Management and Treatment
Acute Management
Immediate stabilization includes high-flow oxygen to maintain SpO2 ≥92%, continuous ECG and pulse oximetry monitoring, and IV access. Hemodynamically unstable patients (systolic BP <90 mmHg) require vasopressors (norepinephrine 0.1–0.5 mcg/kg/min IV) and consideration of systemic thrombolysis. Intubation should be avoided if possible due to risk of circulatory collapse from loss of intrathoracic pressure.
First-Line Pharmacotherapy
Anticoagulation is initiated immediately upon diagnosis or high clinical suspicion. For hemodynamically stable patients, low-molecular-weight heparin (LMWH) or direct oral anticoagulants (DOACs) are first-line.
- Enoxaparin: 1 mg/kg subcutaneously every 12 hours (max 100 mg per dose); adjust to 1 mg/kg once daily if CrCl <30 mL/min.

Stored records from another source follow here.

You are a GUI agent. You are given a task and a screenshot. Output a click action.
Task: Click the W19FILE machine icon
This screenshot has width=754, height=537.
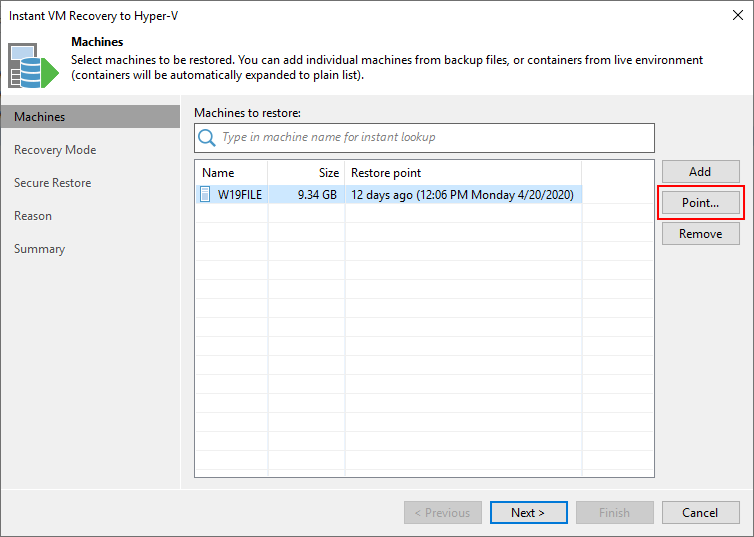[205, 194]
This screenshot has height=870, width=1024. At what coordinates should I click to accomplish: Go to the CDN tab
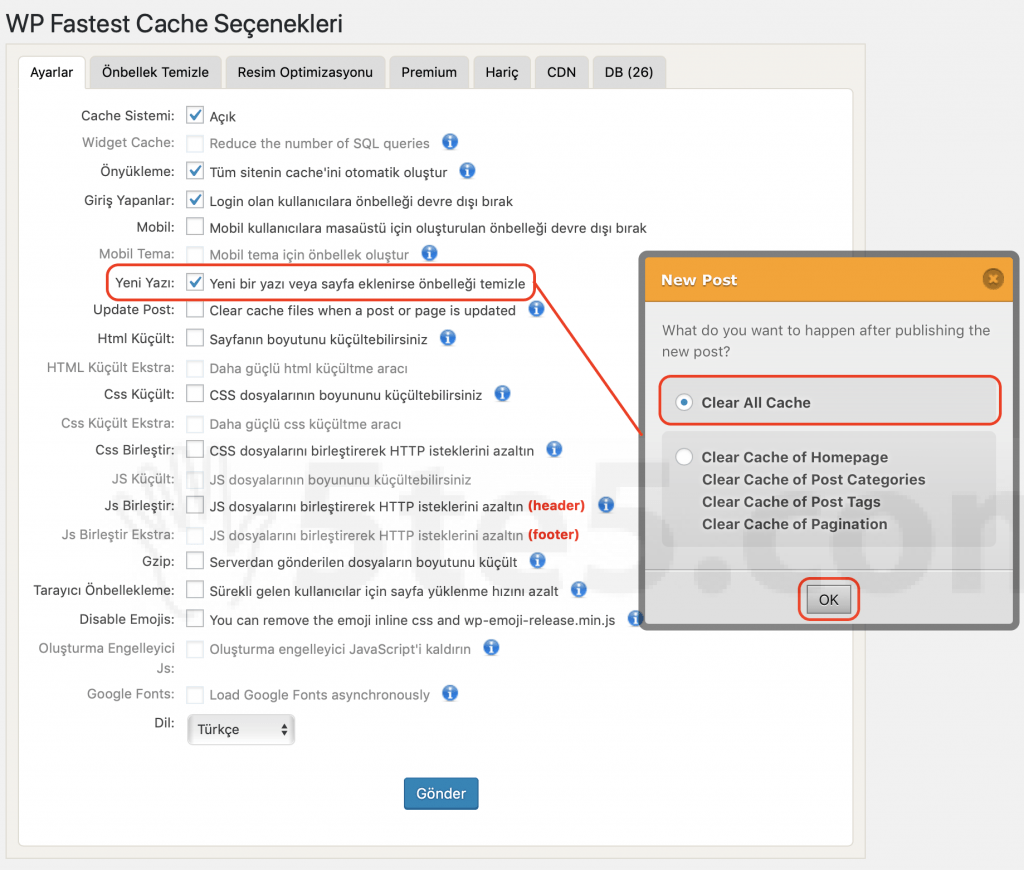[561, 72]
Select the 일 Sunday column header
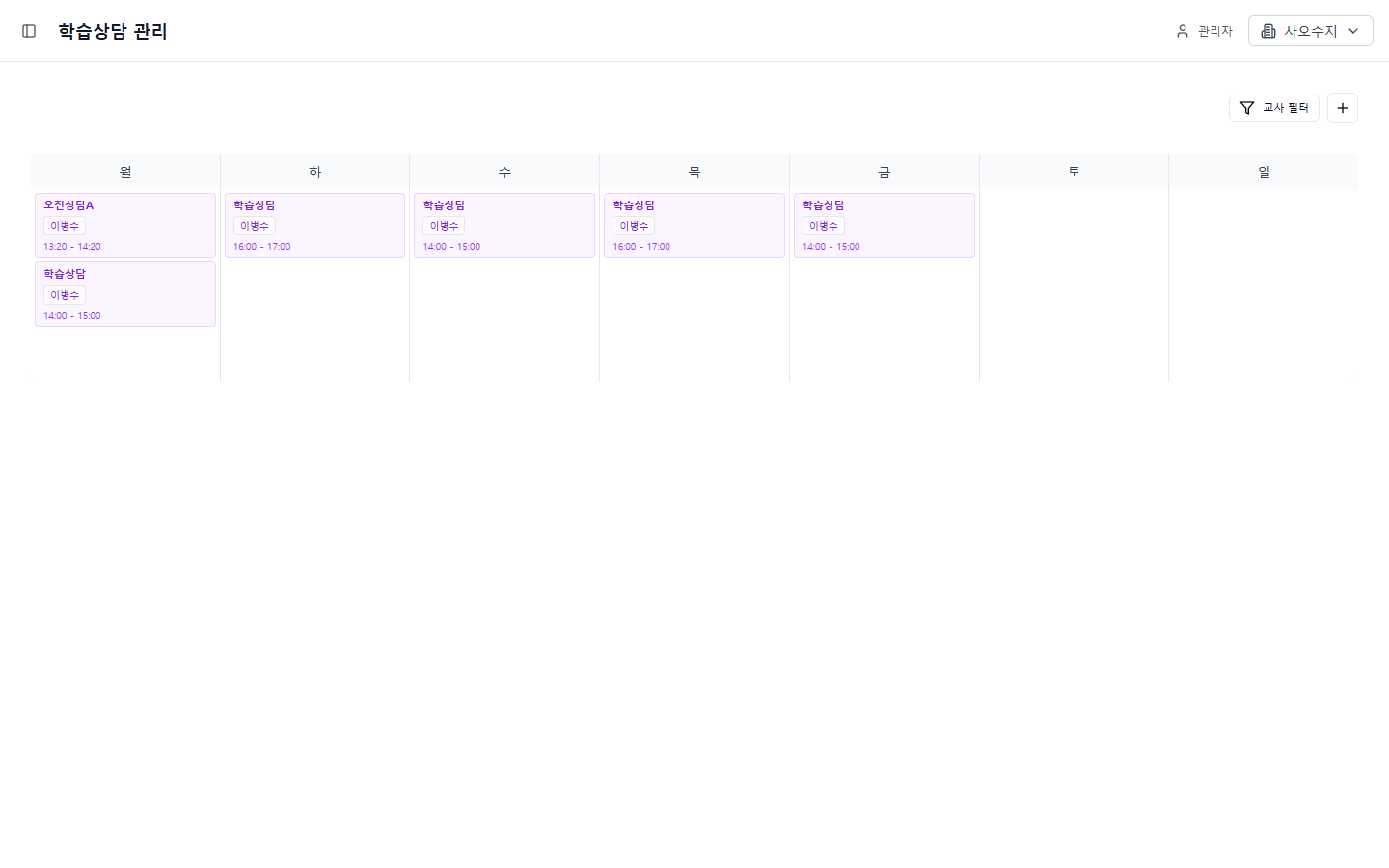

- Rivaroxaban: 15 mg orally twice daily with food for 21 days, then 20 mg once daily. Contraindicated if CrCl <30 mL/min.
- Apixaban: 10 mg twice daily for 7 days, then 5 mg twice daily. Reduce to 2.5 mg twice daily if ≥2 of: age ≥80 years, body weight ≤60 kg, or serum creatinine ≥1.5 mg/dL.
- Edoxaban: 60 mg once daily after initial parenteral anticoagulation. Reduce to 30 mg if CrCl 15–50 mL/min, body weight ≤60 kg, or concomitant use of strong P-gp inhibitors.
Mechanism of action: Rivaroxaban and apixaban inhibit factor Xa; edoxaban is also a factor Xa inhibitor; LMWH enhances antithrombin-mediated inhibition of factor Xa and IIa. Expected anticoagulant effect within 2–4 hours. Monitoring: anti-Xa levels for LMWH in obese (>100 kg) or renal impairment (target peak 4–6 hours post-dose: 0.6–1.0 IU/mL). DOACs do not require routine monitoring.